***** EXERCISE DATA
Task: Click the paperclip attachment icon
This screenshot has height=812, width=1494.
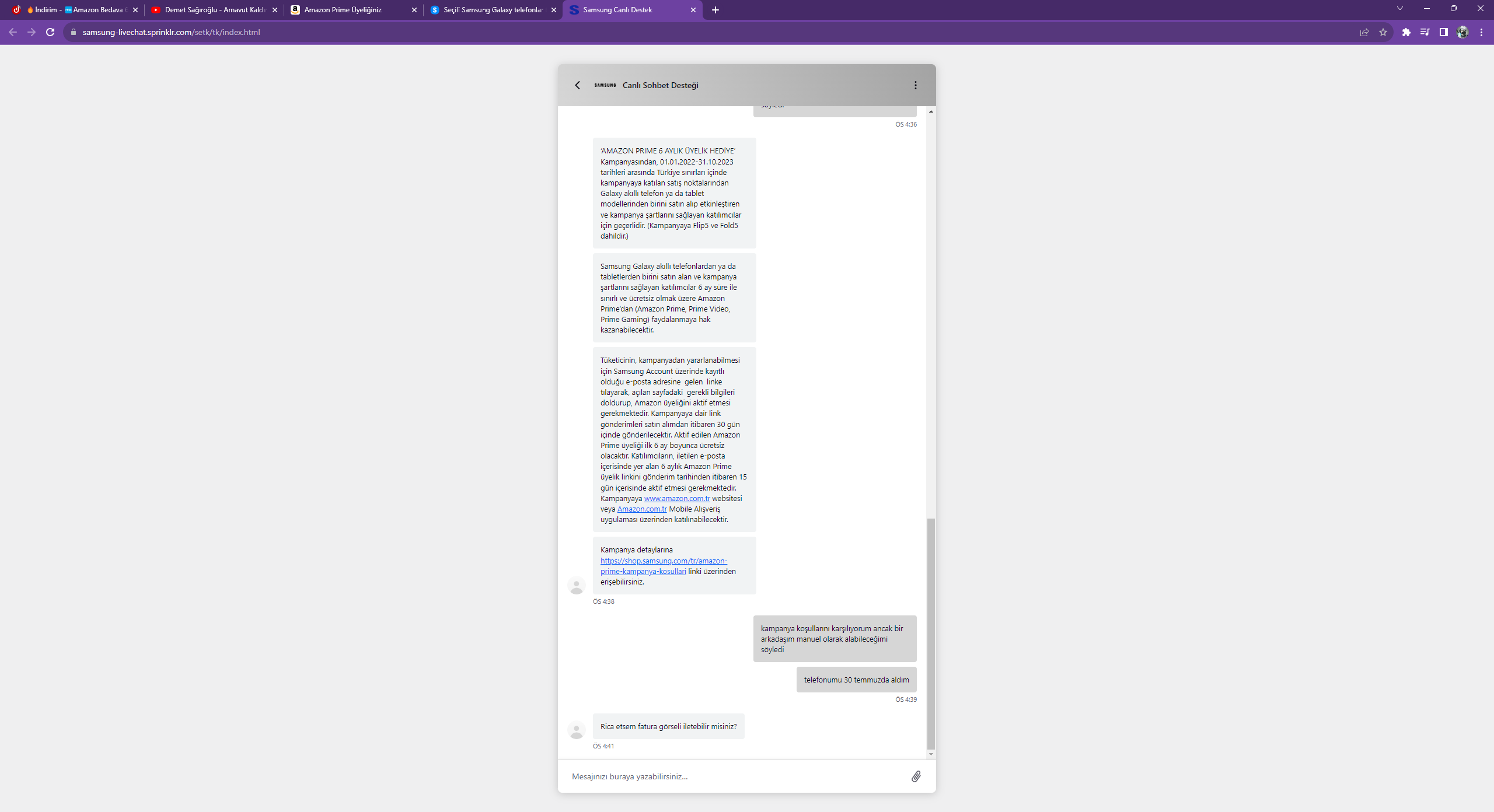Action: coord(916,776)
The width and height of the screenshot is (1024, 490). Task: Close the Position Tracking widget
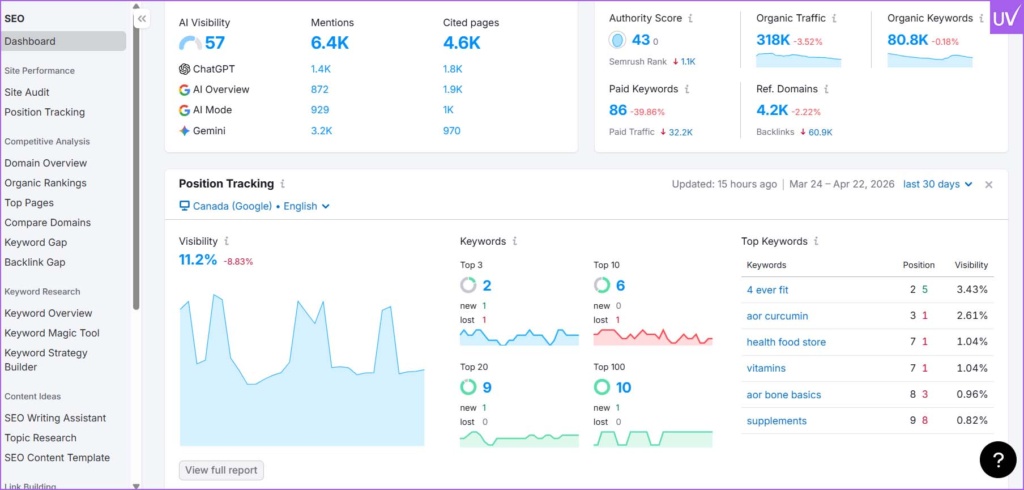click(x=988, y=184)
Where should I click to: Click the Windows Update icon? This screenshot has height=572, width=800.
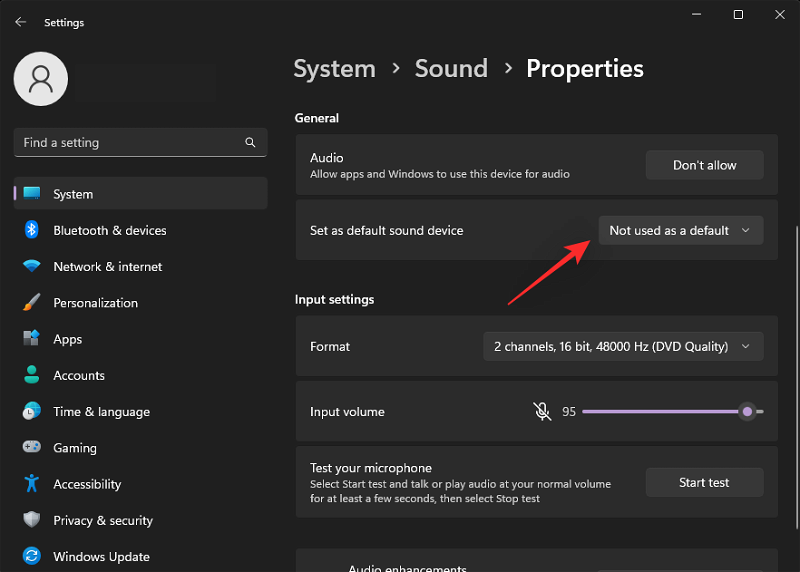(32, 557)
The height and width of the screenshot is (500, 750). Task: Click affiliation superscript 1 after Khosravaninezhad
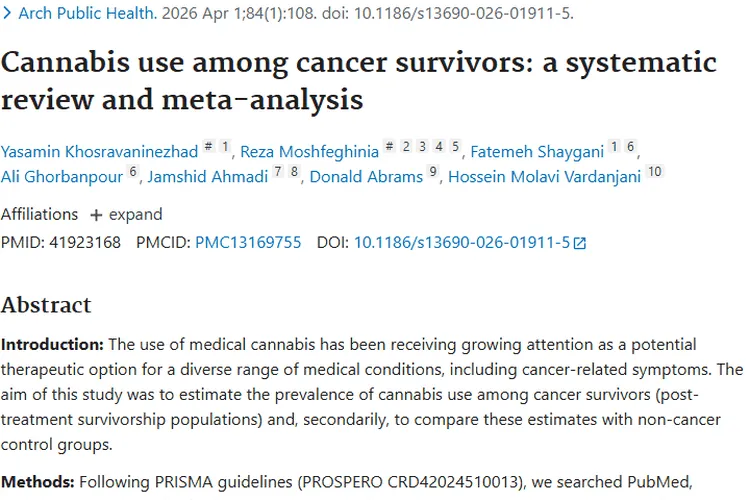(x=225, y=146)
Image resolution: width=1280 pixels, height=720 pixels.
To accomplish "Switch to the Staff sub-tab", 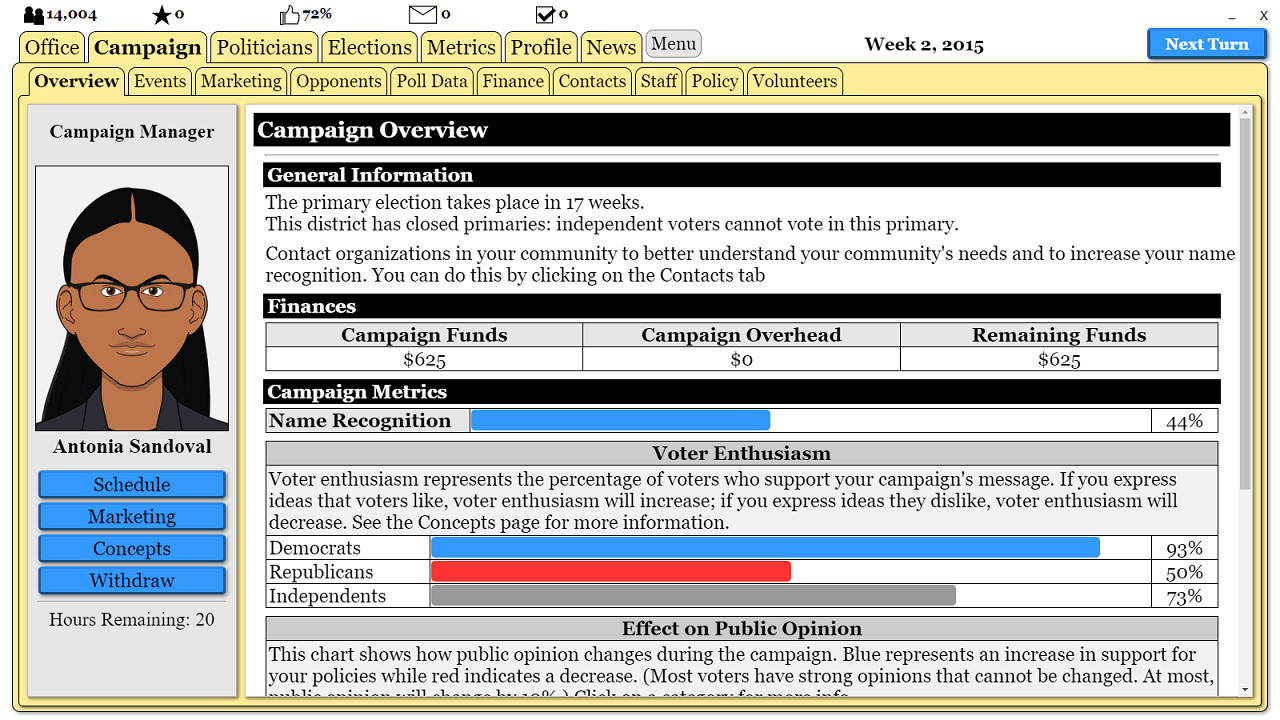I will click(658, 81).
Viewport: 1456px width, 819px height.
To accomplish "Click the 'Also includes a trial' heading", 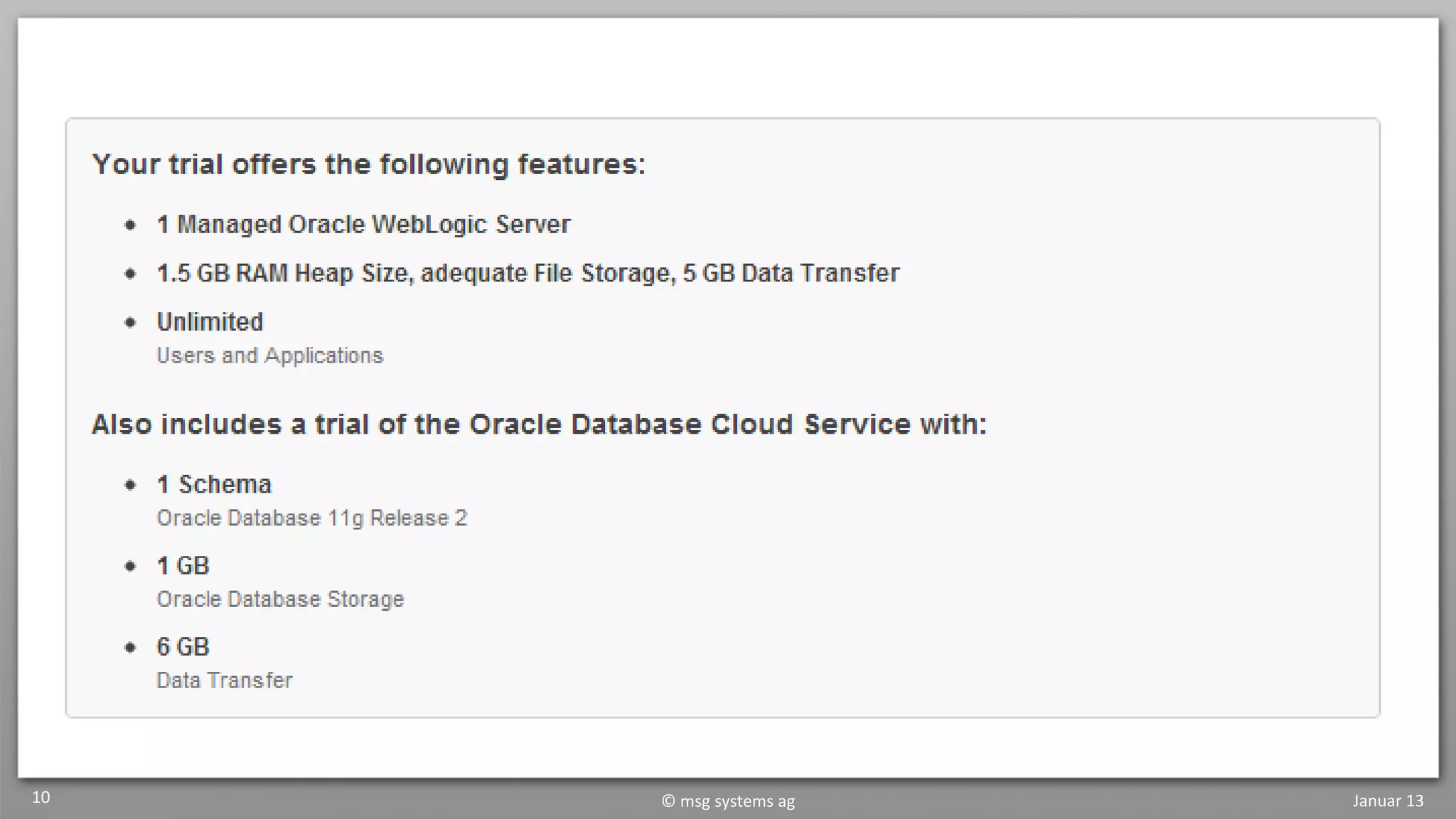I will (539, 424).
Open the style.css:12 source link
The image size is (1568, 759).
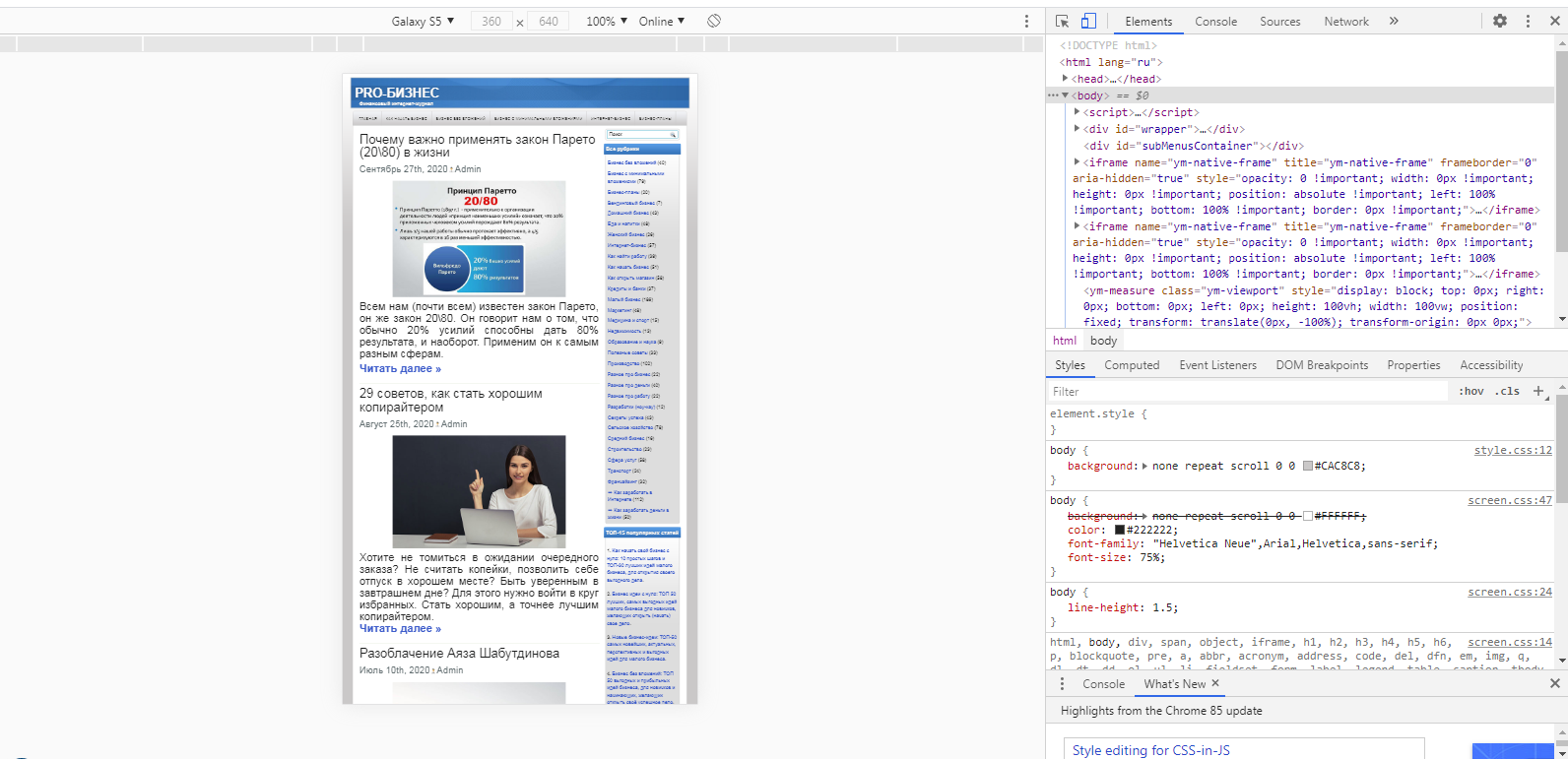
**********
TASK TO CARRY OUT —
Rescale everything from the start of the rows down to the row containing "click(x=988, y=184)", both ends included. Repeat the requests unchanged, multiply each coordinate in the answers by 2, rounding to whole numbers with halves up, and leave the pictures out.

FINAL RESULT —
Task: Click the paperclip attachment icon
This screenshot has height=812, width=1494.
Action: coord(1832,1552)
The width and height of the screenshot is (1024, 490). Task: Close the Position Tracking widget
click(x=1976, y=368)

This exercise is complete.